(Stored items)
···
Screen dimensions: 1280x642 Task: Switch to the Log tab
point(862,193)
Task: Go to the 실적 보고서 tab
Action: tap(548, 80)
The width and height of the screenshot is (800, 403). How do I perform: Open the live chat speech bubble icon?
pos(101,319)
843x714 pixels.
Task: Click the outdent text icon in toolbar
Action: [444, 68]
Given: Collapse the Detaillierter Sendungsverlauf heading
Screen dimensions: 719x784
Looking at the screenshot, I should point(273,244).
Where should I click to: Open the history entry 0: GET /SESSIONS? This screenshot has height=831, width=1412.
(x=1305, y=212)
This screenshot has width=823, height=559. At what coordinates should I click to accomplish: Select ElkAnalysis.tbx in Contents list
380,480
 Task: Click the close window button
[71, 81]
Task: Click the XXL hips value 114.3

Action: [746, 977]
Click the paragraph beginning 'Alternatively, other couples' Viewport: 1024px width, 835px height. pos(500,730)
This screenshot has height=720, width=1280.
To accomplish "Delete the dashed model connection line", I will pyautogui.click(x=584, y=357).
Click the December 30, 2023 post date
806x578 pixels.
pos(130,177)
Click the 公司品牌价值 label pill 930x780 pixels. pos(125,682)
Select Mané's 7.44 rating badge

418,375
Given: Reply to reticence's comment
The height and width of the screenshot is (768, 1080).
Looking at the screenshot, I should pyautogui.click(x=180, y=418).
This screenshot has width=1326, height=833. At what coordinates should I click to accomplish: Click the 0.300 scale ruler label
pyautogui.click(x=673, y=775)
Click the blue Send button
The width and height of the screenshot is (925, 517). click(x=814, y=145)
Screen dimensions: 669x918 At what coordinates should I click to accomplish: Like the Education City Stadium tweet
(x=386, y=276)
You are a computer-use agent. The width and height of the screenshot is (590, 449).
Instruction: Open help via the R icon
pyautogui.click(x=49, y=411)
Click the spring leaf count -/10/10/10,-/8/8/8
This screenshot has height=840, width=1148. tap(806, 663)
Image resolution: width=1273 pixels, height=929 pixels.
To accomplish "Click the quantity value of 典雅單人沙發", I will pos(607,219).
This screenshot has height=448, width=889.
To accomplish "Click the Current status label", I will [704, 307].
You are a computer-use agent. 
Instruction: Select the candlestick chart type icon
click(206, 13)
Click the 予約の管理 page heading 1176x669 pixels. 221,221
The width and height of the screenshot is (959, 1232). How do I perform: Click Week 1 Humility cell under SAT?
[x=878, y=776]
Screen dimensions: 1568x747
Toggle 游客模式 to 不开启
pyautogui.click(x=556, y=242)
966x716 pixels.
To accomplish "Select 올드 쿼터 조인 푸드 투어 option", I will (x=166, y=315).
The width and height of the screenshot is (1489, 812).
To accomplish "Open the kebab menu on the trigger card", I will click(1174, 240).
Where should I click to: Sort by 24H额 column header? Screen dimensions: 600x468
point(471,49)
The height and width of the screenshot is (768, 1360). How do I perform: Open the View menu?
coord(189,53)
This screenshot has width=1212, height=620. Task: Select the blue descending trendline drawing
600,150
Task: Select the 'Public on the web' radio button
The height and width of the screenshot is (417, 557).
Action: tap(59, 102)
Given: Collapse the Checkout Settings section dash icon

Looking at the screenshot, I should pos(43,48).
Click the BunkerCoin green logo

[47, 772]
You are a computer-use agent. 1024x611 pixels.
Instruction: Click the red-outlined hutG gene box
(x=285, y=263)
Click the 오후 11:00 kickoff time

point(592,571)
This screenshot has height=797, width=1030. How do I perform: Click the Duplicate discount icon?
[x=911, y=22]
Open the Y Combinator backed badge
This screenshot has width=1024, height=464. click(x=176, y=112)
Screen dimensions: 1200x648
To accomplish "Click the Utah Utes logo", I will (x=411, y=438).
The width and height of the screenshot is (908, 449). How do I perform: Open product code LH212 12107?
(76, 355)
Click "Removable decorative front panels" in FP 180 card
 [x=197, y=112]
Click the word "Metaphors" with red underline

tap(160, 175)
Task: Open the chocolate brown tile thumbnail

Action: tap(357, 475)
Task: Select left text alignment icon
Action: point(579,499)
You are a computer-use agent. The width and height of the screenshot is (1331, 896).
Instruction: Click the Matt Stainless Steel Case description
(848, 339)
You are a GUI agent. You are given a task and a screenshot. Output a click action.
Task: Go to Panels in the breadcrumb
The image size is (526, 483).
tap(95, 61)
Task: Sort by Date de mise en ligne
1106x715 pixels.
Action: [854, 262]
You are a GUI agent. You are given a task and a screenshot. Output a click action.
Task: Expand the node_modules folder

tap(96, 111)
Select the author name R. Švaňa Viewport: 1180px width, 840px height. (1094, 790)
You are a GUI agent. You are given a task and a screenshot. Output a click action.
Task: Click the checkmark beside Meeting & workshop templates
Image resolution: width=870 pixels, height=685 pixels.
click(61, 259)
···
Prompt
Only the lines from the one holding "Instruction: Click the Matt" to the end of the entries above belong in the answer, each copied exactly.

Solution to this problem
Instruction: Click the Matt Stainless Steel Case description
(848, 339)
You are a GUI agent. You are given a task and a screenshot. Output a click action.
Task: Go to Panels in the breadcrumb
The image size is (526, 483).
tap(95, 61)
Task: Sort by Date de mise en ligne
1106x715 pixels.
Action: [854, 262]
You are a GUI agent. You are given a task and a screenshot. Output a click action.
Task: Expand the node_modules folder

tap(96, 111)
Select the author name R. Švaňa Viewport: 1180px width, 840px height. (1094, 790)
You are a GUI agent. You are given a task and a screenshot. Output a click action.
Task: Click the checkmark beside Meeting & workshop templates
Image resolution: width=870 pixels, height=685 pixels.
click(61, 259)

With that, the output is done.